■ **LISTA DE TAREAS**:
• a. Devuelve sin cambios el pasaje del fragmento sobre el cumpleaños de Fidel Castro que empieza en "Contra cualquier pronóstico" y termina en "planchadas guayaberas blancas.".
• b. Reescribe en forma de lista breve el párrafo del fragmento sobre el cumpleaños de Fidel Castro que comienza con «En primera fila, flanqueado», conservando sus datos principales.

■ **FRAGMENTO PROPORCIONADO**:
————————
Fidel Castro en la gala de La Colmenita por su 90 cumpleaños (Foto: Juvenal Balán/Granma)
Fidel Castro en la gala de La Colmenita por su 90 cumpleaños (Foto: Juvenal Balán/Granma)
Fidel Castro en la gala de La Colmenita por su 90 cumpleaños (Foto: Juvenal Balán/Granma)

Por Miriam Celaya.- Este sábado, 13 de agosto de 2016, fue el colofón de un verdadero martirio después de meses de darnos la lata en los medios oficiales, con motivo del nonagésimo cumpleaños del Espectro en Jefe.

Contra cualquier pronóstico razonable, la celebración del onomástico corrió a cargo de los niños de esa compañía artística infantil, La Colmenita, que se presentó ante un público más que inusual: una sala de teatro atestada de adultos con atavíos militares o con planchadas guayaberas blancas.

En primera fila, flanqueado por el presidente de Venezuela a su izquierda y por su hermano, Raúl Castro, a la derecha, el mismísimo Magno Orate en persona se rebullía en su asiento y se volvía a cuchichear algo al catafalco venezolano, sin prestar mucha atención a la apoteosis de mal gusto que discurría sobre el escenario. Impertérrito y altanero, como siempre ha sido, permanecía indiferente a los mimos, como si todo aquel despliegue de descomunal guataquería no estuviera dedicado exclusivamente a él y a sus irremediables 90 años.
————————
Entradas de una fuente de datos:
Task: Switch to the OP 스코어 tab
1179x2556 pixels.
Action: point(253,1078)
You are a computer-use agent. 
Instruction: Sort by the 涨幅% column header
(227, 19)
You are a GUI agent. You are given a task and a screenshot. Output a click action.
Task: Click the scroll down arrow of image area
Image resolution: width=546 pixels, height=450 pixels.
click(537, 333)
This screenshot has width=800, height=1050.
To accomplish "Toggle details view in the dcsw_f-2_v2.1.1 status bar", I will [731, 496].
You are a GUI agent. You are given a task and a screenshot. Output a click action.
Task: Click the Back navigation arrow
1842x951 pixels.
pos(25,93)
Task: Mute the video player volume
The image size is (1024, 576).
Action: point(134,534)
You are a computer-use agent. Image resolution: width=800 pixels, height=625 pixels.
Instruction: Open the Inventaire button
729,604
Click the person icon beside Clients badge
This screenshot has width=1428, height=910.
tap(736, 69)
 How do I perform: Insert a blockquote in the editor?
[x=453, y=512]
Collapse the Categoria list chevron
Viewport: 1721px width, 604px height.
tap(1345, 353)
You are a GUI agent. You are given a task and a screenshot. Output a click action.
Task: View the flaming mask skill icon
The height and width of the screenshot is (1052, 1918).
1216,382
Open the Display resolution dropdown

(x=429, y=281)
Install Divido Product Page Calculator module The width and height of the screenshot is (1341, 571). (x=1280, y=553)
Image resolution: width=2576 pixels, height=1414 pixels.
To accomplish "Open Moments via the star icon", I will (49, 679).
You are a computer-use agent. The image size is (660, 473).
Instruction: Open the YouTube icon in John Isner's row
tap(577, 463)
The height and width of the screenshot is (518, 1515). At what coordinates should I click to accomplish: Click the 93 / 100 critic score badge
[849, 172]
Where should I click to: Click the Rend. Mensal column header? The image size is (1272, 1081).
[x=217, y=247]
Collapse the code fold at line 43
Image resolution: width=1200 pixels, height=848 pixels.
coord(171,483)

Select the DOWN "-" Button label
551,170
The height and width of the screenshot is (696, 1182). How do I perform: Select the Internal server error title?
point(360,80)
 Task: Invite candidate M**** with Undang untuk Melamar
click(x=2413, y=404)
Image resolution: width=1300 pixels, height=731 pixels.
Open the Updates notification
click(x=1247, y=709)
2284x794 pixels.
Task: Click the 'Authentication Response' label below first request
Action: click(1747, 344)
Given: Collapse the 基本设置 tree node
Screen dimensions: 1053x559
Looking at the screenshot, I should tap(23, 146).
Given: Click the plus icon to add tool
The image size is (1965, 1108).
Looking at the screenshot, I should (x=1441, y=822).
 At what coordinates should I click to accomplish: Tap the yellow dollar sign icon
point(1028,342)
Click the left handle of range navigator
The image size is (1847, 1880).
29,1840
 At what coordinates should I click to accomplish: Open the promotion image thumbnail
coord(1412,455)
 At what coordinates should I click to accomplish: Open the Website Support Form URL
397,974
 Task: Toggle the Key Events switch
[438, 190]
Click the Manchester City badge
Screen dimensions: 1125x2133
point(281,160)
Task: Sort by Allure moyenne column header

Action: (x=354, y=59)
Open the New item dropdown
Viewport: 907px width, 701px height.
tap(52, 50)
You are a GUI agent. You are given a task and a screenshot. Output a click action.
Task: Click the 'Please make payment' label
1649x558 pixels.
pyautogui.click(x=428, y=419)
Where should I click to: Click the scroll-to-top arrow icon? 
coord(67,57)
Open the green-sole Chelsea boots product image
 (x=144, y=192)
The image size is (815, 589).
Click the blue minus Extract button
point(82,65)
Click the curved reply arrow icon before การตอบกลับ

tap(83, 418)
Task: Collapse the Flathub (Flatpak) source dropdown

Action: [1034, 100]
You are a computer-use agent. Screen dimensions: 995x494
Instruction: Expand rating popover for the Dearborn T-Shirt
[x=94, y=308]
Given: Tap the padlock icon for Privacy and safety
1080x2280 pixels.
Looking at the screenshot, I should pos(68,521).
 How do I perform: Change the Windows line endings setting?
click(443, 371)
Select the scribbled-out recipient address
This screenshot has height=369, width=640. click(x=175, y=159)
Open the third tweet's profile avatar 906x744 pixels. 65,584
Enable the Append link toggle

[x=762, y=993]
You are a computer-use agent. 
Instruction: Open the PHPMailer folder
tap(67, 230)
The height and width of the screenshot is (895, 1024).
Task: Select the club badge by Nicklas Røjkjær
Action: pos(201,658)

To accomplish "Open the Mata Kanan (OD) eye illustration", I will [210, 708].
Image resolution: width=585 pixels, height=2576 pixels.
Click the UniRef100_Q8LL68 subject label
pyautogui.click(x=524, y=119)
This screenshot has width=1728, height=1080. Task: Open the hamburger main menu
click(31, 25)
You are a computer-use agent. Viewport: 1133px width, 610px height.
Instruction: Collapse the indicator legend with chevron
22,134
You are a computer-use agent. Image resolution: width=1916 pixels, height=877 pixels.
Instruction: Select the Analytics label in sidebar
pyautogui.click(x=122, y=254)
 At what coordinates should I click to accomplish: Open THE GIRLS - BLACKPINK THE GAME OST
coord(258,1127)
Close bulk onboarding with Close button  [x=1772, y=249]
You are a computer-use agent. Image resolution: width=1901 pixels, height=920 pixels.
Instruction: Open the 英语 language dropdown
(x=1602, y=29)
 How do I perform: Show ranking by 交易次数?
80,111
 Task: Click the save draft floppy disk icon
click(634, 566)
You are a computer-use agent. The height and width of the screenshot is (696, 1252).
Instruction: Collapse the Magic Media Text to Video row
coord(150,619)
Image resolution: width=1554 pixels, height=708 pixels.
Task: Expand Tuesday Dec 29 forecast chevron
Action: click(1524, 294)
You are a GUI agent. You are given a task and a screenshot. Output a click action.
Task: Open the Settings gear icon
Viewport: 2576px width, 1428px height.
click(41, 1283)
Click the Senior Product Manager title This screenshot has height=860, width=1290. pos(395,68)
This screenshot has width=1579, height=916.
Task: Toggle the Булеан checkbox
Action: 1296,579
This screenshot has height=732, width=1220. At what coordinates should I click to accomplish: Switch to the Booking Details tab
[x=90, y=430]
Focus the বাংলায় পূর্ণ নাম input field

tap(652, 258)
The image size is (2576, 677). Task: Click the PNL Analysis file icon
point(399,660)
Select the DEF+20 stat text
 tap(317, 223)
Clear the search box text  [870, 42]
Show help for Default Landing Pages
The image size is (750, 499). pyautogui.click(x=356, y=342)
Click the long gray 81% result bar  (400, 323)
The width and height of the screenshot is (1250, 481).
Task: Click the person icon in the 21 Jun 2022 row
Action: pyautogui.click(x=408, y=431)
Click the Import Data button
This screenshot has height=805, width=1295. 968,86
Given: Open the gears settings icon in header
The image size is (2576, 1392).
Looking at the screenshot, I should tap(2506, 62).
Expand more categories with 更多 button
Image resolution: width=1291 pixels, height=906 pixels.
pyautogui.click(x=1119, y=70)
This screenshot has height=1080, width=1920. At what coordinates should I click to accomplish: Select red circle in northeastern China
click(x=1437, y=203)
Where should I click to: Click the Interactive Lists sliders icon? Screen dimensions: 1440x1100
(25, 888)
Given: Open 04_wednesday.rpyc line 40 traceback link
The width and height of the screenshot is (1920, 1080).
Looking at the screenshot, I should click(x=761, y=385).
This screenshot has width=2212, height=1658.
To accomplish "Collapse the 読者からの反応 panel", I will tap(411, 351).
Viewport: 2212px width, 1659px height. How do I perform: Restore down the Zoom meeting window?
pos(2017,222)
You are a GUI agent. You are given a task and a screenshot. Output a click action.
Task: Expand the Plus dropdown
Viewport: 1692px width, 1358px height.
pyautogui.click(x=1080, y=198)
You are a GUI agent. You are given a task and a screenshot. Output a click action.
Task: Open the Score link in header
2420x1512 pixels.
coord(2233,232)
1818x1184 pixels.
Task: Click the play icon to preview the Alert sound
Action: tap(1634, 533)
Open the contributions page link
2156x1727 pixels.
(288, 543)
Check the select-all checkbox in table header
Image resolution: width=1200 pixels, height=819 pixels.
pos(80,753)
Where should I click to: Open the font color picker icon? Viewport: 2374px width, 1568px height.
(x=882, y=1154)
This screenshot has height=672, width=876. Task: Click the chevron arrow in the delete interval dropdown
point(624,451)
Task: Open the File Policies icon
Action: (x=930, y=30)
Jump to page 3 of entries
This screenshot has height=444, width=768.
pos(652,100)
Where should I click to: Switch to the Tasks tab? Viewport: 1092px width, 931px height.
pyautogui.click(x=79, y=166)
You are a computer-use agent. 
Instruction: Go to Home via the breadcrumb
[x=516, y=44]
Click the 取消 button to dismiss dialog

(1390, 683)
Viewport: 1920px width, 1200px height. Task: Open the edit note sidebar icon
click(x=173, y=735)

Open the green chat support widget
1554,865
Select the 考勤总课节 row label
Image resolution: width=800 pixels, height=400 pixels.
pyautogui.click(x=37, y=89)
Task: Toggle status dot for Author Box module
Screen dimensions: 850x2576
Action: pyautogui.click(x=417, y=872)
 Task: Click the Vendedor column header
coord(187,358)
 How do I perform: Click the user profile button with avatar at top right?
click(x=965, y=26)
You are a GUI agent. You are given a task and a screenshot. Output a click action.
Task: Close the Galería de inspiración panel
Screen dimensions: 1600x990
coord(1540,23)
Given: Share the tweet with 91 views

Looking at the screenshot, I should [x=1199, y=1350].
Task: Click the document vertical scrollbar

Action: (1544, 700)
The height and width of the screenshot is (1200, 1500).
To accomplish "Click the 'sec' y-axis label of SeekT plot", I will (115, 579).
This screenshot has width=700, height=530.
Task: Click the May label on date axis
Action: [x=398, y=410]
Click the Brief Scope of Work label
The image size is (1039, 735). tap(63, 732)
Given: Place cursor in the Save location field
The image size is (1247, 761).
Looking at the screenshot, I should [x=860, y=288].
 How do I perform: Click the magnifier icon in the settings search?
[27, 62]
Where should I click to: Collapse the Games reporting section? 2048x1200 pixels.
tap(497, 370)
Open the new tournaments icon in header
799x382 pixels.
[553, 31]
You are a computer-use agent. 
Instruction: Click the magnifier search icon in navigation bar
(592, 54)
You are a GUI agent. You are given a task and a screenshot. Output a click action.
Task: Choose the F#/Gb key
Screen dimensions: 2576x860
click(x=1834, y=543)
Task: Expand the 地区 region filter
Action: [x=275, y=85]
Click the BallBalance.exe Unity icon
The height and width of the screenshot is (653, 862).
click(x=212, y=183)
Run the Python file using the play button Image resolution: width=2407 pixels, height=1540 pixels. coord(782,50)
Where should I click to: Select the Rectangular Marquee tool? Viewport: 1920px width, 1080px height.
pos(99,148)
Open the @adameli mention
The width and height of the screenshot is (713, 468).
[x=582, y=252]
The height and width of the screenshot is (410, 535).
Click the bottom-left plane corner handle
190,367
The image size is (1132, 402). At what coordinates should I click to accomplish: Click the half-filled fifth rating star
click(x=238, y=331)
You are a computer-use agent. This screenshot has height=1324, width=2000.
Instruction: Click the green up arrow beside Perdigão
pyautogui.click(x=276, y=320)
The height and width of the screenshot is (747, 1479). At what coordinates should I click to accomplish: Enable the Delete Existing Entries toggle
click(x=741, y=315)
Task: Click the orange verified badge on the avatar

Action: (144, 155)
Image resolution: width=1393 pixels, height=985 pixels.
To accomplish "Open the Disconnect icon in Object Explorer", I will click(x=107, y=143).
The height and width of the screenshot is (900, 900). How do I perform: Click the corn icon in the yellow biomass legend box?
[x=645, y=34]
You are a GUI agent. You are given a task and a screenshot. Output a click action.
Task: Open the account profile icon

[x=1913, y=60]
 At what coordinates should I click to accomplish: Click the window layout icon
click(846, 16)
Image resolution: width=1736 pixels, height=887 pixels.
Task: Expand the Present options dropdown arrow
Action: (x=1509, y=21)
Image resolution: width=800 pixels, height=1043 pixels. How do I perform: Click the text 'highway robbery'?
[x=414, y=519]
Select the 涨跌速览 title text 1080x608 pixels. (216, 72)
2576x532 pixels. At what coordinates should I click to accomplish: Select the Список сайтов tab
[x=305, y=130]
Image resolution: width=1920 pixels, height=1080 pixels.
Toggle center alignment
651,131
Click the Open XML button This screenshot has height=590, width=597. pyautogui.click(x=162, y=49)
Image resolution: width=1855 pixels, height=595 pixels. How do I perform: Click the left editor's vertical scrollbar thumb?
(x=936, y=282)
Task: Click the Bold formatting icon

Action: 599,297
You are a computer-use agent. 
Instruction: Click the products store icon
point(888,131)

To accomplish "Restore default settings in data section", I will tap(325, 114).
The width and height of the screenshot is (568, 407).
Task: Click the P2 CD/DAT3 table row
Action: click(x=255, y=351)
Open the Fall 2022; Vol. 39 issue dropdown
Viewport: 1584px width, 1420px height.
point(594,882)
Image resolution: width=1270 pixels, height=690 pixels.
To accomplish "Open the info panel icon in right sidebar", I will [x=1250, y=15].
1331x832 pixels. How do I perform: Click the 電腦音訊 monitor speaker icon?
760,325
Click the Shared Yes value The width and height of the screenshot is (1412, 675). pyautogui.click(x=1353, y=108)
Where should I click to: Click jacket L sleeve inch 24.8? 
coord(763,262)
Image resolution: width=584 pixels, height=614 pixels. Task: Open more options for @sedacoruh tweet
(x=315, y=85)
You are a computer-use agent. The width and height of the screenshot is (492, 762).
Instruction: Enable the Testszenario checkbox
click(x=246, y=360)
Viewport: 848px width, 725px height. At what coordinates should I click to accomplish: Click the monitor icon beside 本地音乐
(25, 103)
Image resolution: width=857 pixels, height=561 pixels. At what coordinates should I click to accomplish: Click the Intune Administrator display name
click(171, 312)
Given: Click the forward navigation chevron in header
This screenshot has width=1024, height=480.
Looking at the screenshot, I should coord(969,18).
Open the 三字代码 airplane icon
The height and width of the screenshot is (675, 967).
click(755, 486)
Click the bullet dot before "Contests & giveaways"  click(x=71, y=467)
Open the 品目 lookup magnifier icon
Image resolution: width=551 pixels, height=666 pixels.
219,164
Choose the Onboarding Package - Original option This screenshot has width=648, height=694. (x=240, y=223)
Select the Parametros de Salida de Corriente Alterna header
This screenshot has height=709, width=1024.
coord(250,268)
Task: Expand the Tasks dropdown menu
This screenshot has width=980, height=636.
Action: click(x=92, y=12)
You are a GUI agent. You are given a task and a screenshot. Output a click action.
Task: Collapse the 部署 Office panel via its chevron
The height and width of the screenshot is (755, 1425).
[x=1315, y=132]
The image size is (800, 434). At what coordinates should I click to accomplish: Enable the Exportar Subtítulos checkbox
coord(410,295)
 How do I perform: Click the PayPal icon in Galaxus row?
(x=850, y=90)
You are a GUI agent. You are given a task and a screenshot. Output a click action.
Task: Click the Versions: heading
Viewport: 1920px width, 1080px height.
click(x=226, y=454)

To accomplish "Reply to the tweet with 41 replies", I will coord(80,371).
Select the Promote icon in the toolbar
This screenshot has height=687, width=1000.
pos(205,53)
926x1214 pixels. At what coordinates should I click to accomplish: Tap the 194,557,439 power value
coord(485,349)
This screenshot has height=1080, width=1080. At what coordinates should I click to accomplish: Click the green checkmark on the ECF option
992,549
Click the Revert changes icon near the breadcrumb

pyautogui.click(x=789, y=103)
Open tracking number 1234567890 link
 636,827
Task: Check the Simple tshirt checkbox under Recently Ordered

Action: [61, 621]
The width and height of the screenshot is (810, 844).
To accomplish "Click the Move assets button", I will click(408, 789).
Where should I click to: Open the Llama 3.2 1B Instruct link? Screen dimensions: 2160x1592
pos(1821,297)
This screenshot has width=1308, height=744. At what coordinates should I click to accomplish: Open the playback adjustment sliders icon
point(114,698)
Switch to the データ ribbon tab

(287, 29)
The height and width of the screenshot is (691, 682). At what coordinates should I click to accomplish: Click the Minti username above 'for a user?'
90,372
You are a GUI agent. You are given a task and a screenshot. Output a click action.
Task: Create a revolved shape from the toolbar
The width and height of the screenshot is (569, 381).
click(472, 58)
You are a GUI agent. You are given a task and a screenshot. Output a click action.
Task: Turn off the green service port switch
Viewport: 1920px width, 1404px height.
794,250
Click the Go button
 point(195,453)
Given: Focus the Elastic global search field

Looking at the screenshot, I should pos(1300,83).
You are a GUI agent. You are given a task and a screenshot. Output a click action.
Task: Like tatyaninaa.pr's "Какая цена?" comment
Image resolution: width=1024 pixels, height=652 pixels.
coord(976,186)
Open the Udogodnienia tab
————————
■ **RESPUESTAS**:
• a.
Contra cualquier pronóstico razonable, la celebración del onomástico corrió a cargo de los niños de esa compañía artística infantil, La Colmenita, que se presentó ante un público más que inusual: una sala de teatro atestada de adultos con atavíos militares o con planchadas guayaberas blancas.

• b.
- Fidel Castro ocupaba la primera fila, con el presidente de Venezuela a su izquierda y su hermano Raúl Castro a la derecha.
- Se removía en su asiento y se volvía para cuchichear con el mandatario venezolano.
- Prestaba poca atención a lo que ocurría en el escenario, que el texto califica de apoteosis de mal gusto.
- Impertérrito y altanero, se mostraba indiferente a los halagos, aunque todo el homenaje estaba dedicado solo a él y a sus 90 años.